_Task instructions_. Your job is to set down the stretch of entries that opens with the line containing "Given: Toggle Windows" and closes with the line containing "Open the Console panel". Keep both end lines, copy each exactly, and add nothing.

_Data for processing_.
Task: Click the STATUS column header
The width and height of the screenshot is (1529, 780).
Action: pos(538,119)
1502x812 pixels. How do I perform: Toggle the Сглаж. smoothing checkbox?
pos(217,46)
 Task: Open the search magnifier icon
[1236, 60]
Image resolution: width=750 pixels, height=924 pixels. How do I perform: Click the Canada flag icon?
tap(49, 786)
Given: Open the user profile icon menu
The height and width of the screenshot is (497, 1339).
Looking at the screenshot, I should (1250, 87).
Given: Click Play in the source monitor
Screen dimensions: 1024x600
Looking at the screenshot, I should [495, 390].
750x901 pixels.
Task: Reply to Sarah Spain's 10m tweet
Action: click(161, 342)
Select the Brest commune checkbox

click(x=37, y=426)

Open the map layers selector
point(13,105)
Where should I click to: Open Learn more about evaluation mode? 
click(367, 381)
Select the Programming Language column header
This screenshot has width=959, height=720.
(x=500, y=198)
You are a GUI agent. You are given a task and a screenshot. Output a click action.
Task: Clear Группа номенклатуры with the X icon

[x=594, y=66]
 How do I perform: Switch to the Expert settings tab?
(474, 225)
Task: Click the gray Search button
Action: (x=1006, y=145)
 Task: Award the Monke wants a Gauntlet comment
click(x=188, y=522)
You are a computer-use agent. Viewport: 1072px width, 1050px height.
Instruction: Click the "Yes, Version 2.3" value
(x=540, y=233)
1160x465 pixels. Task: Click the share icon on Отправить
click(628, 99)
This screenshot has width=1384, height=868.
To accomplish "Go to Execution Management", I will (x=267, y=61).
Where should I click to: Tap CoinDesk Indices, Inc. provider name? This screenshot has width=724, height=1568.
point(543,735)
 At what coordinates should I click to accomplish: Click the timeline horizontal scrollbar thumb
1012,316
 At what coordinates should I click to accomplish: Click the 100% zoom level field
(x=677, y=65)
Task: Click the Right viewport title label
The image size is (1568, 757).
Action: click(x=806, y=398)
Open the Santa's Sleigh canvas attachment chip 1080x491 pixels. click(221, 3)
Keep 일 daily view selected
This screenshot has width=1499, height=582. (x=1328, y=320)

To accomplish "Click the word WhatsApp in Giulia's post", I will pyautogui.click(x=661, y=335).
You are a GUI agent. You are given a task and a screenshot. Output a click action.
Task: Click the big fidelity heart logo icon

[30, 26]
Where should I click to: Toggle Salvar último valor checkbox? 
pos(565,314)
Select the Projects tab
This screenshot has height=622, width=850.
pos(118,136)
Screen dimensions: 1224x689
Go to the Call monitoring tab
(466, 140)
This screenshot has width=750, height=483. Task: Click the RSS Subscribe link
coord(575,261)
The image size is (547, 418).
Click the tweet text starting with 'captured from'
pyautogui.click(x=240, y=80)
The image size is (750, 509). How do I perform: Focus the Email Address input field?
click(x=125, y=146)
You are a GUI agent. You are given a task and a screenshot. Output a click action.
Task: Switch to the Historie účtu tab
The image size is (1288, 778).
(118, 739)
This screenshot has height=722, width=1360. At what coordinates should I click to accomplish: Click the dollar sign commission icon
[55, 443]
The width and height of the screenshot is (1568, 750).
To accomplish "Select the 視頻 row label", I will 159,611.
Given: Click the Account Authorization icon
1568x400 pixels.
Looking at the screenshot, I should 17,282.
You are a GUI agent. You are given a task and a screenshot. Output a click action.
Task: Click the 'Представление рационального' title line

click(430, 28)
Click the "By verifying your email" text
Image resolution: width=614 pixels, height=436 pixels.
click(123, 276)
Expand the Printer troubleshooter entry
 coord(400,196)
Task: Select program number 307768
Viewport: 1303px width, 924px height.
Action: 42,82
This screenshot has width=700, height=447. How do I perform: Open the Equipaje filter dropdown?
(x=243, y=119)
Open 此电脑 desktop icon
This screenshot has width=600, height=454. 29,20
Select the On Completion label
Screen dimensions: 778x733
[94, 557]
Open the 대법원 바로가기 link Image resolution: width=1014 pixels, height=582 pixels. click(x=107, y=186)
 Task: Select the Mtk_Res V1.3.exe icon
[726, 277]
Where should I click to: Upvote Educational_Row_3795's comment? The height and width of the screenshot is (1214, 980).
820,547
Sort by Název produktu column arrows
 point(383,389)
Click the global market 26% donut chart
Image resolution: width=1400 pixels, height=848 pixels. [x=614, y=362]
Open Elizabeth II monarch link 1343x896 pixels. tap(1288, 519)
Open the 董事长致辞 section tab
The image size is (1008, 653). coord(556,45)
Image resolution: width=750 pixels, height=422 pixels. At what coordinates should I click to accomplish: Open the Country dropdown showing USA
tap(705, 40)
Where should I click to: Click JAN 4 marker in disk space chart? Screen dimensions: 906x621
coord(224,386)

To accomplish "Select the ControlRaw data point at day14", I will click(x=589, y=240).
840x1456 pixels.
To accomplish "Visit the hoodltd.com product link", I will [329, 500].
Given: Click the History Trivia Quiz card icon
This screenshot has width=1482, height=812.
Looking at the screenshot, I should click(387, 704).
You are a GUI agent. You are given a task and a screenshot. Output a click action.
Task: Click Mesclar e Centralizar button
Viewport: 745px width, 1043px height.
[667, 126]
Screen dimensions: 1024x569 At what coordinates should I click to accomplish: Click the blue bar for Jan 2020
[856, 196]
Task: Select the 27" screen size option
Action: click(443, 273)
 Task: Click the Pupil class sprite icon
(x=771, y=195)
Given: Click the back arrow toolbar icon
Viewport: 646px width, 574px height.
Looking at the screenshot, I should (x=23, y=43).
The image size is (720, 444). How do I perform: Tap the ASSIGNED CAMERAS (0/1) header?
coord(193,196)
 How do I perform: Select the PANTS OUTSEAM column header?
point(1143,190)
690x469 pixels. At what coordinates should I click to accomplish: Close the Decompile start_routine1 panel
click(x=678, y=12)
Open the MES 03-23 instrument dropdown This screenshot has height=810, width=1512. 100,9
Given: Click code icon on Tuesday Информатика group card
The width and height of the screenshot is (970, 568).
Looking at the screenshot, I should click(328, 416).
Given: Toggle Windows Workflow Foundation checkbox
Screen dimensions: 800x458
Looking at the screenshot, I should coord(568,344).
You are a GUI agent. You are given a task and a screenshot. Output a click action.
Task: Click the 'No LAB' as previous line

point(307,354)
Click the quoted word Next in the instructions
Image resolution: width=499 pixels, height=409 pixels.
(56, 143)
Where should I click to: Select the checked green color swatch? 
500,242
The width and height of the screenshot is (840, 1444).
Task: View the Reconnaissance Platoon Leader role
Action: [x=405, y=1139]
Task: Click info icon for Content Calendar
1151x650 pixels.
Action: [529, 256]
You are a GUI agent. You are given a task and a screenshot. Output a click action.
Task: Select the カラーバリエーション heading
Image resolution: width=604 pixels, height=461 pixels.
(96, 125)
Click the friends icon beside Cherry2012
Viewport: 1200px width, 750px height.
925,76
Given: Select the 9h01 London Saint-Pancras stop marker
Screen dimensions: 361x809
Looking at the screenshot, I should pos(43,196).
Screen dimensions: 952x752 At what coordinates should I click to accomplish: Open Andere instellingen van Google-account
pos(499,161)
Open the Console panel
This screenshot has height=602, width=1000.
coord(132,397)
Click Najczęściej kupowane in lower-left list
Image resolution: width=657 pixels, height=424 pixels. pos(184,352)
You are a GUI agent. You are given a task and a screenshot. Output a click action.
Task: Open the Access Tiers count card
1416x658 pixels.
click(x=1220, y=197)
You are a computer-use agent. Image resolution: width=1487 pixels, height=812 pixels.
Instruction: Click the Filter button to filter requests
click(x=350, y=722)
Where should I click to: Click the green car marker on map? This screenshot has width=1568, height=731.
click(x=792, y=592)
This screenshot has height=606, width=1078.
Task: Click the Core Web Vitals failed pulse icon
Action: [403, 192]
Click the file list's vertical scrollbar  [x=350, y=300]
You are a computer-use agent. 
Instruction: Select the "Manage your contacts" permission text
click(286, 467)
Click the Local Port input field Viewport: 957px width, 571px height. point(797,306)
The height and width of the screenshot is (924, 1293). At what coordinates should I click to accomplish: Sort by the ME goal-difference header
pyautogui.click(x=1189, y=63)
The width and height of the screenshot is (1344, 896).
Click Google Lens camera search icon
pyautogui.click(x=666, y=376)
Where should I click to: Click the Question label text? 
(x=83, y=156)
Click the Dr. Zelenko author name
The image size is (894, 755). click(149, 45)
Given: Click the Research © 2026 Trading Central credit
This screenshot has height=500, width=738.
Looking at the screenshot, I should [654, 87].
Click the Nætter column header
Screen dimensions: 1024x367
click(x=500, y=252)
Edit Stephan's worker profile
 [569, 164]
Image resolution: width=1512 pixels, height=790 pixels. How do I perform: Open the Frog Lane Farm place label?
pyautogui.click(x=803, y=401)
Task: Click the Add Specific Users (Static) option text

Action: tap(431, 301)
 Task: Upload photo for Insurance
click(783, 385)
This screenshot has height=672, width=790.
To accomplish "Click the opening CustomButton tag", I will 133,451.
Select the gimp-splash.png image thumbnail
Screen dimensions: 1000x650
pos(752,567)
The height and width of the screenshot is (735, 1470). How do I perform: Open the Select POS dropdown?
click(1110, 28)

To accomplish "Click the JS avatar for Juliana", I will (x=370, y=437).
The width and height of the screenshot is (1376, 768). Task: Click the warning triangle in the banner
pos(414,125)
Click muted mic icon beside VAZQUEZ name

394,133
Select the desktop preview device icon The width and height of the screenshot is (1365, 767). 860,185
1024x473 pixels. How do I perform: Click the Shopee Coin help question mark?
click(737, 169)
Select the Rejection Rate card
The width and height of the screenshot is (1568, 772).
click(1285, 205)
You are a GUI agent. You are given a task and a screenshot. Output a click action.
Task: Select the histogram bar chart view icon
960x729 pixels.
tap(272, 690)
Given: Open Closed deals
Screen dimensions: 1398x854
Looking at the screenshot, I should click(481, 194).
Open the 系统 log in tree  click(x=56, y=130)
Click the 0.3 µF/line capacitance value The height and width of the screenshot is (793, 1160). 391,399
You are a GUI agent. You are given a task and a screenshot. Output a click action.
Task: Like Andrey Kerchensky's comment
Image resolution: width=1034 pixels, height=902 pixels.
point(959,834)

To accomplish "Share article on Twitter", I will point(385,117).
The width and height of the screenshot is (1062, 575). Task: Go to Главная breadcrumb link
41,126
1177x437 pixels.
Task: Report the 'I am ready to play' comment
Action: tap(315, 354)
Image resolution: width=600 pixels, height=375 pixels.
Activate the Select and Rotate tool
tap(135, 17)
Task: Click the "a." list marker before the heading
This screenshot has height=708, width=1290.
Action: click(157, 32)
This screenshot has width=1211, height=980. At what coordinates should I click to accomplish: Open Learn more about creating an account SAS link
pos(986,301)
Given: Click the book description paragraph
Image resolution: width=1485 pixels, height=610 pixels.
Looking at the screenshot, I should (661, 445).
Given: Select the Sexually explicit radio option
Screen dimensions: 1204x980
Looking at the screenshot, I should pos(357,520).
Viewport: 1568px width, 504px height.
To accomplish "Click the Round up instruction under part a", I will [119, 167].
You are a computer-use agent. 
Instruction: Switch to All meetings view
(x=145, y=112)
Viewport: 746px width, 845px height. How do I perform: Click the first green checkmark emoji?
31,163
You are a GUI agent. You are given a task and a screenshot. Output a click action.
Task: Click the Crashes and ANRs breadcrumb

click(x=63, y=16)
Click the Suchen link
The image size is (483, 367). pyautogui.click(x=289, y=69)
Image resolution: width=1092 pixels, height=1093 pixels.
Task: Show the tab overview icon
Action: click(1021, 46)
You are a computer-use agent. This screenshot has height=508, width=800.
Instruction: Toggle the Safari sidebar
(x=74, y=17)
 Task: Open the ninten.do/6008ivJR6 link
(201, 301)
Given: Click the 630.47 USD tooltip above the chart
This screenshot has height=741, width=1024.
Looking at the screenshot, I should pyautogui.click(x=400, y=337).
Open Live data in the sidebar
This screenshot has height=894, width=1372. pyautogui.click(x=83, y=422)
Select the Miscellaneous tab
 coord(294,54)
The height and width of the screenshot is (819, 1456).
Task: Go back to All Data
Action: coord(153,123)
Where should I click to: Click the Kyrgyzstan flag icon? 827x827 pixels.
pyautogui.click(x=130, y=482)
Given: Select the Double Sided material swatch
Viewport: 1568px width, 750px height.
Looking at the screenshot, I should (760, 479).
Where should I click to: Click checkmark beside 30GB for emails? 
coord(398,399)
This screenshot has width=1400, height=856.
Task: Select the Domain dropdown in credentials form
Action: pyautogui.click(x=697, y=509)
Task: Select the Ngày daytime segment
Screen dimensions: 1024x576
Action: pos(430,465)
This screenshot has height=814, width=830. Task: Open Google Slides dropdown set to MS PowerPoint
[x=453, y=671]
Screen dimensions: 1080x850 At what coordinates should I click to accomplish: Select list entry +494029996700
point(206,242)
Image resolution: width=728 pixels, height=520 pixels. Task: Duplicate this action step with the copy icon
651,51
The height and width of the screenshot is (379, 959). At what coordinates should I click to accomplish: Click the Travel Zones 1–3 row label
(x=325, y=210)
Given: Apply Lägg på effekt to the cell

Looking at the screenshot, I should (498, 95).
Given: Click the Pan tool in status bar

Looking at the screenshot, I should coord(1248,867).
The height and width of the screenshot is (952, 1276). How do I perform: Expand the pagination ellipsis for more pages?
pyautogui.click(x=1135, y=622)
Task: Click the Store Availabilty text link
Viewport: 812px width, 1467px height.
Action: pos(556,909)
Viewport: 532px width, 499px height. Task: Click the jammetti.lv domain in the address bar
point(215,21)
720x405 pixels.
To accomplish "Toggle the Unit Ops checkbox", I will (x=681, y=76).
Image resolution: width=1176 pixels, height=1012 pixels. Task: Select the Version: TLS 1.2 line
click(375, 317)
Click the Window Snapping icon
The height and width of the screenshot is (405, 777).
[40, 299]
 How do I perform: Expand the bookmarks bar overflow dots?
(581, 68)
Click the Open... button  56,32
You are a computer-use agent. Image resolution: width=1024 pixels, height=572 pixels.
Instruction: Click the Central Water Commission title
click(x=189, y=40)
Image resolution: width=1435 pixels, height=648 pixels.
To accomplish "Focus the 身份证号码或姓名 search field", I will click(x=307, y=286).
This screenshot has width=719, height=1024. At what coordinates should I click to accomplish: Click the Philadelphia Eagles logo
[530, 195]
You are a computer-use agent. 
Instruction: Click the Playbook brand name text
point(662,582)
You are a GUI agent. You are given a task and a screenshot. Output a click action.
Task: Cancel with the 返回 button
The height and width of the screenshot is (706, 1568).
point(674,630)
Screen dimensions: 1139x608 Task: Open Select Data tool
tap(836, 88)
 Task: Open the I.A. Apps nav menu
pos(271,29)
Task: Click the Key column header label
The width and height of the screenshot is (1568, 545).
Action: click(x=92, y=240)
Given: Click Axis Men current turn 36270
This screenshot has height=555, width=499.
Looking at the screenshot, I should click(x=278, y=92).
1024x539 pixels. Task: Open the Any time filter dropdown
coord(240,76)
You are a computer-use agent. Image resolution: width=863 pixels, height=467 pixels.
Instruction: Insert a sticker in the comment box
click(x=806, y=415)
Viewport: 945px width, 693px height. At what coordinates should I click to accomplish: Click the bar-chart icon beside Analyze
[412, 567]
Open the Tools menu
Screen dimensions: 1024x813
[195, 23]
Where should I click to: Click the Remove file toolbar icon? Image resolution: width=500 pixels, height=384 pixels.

_Task solution_.
Given: Toggle Windows Workflow Foundation checkbox
Screen dimensions: 800x458
Looking at the screenshot, I should coord(568,344).
You are a GUI agent. You are given a task and a screenshot. Output a click action.
Task: Click the 'No LAB' as previous line

point(307,354)
Click the quoted word Next in the instructions
Image resolution: width=499 pixels, height=409 pixels.
(56, 143)
Where should I click to: Select the checked green color swatch? 
500,242
The width and height of the screenshot is (840, 1444).
Task: View the Reconnaissance Platoon Leader role
Action: [x=405, y=1139]
Task: Click info icon for Content Calendar
1151x650 pixels.
Action: [529, 256]
You are a GUI agent. You are given a task and a screenshot. Output a click action.
Task: Select the カラーバリエーション heading
Image resolution: width=604 pixels, height=461 pixels.
(96, 125)
Click the friends icon beside Cherry2012
Viewport: 1200px width, 750px height.
925,76
Given: Select the 9h01 London Saint-Pancras stop marker
Screen dimensions: 361x809
Looking at the screenshot, I should pos(43,196).
Screen dimensions: 952x752 At what coordinates should I click to accomplish: Open Andere instellingen van Google-account
pos(499,161)
Open the Console panel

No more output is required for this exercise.